I am currently running PHP (5.3) on IIS 7.5 on a Win2k8 R2 Web Edition Server and would like to know what, if any, problems or security vulnerabilities I may introduct into a system by assigning Read, Write, Modify & Execute permissions to either IUSR account or the IIS_USERS group for %SystemRoot%\Temp?

Should I be altering permissions to that folder at all (as Windows reminds me I probably shouldn't when i attempt to change them)?

Should I create a temp folder somewhere else and set permissions accordingly?

The problem is when i set Anonymous Authentication (I'm guessing is a more secure option???) to use the App Pool identity, when starting sessions PHP gets stuck in a loop because it's unable to create session files in the %SystemRoot%\Temp folder due to lack of permission on the application pool user or IIS_USERS group.

Another problem being ImageMagick (PHP Extension) is being denied access to %SystemRoot%\Temp to write temporary files so is throwing exceptions.

I have tried searching Google however have not found anything that touches upon this subject specifically.

Any help greatly appreciated.

1 Answer 1


Assigning the anonymous inet user "modify" rights the default temp folder isn't very wise. As such, it's not a security failure but you're making some classes of attack against your web infrastructure easier.

As always, the devil is in the details. As long as nothing but innocuous data is written to that folder, there is no specific risk: the folder itself isn't different from numerous other places on your system. Of course, if you want to setup rights for the IUSR_ on that folder, it also means you intend to use that assignment so that web application can write to it.

There comes the risks: - Having "execute" rights on that folder removes a security layer: if an attacker finds a way to upload an executable on the temporary folder and have the system run it, it will run. If you deny the "execute" right, it simply won't work. - The folder is right on top of the most sensitive part of your system: the location of the operating system files.

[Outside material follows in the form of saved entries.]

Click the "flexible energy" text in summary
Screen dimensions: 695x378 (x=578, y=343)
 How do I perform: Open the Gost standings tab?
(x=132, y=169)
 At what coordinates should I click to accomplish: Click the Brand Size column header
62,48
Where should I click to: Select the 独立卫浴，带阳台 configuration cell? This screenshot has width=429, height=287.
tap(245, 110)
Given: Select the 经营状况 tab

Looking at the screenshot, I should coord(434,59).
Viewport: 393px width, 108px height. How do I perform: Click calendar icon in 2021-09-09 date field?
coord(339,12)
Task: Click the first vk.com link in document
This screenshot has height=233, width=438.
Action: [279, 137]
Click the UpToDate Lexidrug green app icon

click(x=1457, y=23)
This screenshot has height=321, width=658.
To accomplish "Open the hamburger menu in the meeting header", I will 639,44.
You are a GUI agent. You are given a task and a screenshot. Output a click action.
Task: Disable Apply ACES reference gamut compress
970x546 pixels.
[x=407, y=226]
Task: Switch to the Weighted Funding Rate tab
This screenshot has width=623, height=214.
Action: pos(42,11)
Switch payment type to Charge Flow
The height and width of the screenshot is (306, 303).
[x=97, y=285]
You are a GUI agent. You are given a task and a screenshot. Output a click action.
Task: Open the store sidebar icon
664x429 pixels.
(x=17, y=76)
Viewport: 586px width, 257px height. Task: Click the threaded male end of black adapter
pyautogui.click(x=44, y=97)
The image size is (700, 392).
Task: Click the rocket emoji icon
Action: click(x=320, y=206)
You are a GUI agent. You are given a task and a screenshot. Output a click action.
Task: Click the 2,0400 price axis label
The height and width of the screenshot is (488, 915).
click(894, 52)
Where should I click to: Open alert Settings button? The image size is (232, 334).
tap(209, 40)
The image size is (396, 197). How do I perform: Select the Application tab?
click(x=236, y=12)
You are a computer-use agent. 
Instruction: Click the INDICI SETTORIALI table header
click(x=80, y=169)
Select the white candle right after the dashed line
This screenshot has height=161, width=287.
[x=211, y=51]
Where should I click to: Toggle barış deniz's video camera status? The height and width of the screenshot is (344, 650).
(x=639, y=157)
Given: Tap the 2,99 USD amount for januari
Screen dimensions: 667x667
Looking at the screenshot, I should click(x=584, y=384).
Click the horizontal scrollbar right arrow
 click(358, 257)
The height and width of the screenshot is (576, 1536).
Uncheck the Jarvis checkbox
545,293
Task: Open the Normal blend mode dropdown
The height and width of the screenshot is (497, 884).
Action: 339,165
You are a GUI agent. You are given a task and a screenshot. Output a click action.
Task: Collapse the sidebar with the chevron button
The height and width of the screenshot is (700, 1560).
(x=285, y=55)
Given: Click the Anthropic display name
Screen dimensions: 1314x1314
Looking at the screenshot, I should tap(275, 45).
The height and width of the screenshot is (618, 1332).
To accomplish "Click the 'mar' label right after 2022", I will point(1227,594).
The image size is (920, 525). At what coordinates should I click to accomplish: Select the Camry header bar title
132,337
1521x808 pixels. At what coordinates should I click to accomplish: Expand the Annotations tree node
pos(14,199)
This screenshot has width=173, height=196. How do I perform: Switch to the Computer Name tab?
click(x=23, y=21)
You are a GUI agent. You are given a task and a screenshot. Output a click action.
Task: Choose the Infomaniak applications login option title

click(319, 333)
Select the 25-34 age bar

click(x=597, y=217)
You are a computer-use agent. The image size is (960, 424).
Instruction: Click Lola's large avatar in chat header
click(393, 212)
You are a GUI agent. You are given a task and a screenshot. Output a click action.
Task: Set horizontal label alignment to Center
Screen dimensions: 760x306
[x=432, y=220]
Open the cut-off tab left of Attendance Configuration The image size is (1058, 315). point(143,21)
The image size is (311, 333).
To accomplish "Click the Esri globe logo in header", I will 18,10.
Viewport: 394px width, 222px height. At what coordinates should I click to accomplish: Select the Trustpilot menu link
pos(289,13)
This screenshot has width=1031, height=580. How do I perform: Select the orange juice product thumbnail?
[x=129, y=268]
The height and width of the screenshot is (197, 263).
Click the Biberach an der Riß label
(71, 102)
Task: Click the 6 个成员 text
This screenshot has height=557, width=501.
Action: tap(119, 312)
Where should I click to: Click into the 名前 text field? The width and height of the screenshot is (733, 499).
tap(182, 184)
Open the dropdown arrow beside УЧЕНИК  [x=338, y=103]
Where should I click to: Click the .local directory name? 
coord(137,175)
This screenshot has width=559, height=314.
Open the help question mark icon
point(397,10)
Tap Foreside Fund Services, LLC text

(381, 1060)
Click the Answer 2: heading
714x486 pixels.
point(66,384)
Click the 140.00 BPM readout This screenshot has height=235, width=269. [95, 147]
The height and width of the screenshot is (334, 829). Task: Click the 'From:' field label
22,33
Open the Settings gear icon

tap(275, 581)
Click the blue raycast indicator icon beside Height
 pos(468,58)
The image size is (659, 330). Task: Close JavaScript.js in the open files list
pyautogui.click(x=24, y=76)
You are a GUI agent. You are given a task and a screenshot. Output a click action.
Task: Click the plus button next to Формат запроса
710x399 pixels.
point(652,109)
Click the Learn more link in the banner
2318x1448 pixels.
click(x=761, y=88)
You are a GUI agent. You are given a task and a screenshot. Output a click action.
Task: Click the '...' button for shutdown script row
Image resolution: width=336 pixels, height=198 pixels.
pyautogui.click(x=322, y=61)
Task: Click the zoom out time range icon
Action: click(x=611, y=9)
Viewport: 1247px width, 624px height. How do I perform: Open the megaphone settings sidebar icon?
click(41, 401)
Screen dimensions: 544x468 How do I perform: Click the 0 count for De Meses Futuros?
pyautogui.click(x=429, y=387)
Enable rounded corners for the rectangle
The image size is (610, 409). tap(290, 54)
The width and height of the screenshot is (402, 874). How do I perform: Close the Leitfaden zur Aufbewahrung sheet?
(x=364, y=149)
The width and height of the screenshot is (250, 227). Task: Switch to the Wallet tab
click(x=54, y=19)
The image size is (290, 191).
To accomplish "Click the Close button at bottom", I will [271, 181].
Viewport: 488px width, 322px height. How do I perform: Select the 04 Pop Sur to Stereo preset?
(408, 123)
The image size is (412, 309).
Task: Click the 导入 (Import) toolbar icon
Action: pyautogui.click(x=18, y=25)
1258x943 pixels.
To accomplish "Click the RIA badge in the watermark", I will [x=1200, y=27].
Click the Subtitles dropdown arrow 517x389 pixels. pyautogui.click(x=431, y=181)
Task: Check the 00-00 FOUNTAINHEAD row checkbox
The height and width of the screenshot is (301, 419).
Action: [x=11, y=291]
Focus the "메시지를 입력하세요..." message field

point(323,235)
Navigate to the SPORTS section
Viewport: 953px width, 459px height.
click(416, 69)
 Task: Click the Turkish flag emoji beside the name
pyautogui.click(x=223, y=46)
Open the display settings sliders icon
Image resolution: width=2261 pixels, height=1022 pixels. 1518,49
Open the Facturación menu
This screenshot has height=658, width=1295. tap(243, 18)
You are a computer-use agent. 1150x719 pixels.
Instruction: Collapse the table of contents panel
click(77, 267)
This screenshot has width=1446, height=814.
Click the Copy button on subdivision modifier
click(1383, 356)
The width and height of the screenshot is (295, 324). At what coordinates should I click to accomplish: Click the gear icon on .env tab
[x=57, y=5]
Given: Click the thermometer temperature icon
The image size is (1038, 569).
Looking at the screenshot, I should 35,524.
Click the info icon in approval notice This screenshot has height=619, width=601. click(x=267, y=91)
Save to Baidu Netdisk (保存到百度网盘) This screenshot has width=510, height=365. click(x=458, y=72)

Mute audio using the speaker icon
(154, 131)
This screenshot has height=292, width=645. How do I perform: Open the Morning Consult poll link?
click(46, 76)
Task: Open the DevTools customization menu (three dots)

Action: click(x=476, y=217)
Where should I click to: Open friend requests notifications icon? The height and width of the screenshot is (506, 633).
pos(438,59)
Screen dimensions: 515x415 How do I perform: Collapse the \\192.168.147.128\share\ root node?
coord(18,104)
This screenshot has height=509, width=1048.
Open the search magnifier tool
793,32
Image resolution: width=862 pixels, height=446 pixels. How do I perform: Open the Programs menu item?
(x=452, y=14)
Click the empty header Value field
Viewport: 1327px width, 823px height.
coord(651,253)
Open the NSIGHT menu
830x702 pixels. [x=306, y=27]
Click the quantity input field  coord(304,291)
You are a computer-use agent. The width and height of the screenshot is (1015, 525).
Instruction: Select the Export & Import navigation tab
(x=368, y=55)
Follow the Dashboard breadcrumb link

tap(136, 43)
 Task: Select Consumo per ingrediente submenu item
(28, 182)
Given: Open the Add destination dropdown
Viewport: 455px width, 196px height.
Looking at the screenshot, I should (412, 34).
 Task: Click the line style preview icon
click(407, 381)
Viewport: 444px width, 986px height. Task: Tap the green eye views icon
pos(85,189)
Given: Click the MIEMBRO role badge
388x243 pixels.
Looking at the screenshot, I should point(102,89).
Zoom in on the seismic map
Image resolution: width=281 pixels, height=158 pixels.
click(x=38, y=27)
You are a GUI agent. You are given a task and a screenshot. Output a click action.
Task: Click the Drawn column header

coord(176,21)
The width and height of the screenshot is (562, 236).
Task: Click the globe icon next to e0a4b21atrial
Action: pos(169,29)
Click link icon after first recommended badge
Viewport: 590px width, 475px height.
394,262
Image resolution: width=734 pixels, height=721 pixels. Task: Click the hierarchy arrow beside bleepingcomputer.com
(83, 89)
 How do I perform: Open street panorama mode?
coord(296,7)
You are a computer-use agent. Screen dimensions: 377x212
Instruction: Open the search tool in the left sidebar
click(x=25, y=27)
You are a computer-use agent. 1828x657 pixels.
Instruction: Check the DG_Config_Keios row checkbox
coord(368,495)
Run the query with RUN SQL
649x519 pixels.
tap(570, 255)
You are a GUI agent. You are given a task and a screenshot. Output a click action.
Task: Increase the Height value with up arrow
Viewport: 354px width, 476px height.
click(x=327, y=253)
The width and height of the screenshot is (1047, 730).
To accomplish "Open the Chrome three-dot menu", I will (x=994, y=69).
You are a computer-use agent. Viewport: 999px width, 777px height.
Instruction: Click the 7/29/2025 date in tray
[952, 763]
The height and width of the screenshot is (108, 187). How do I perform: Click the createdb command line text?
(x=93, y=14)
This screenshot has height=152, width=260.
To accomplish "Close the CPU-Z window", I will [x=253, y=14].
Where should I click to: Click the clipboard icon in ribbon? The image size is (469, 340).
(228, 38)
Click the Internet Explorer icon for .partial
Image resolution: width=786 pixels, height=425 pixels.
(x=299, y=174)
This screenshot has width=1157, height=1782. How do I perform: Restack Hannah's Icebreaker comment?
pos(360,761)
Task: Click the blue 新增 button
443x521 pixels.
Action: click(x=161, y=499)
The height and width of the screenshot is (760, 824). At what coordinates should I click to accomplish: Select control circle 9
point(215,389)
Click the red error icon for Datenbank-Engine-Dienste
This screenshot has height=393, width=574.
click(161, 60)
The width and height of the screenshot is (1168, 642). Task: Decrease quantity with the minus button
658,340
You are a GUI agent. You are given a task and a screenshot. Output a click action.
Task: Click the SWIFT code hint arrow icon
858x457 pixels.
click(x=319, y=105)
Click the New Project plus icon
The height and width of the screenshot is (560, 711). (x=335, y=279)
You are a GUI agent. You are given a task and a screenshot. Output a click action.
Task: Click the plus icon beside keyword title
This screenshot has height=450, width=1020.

It means that, should someone manage to use a directory traversal bug in a web app that exploits a temporary file, he'll be one step away from the system root and all the interesting things that sits in it.

None of these are really too risky in themselves but a good security relies on security in depth. In this case, I'm pretty sure you can have your PHP app use a different folder than the system's temporary directory to save its temporary files. Best would be to place that on a separate partition, in a folder where the IUSR_* have read/write access but NOT execute permission.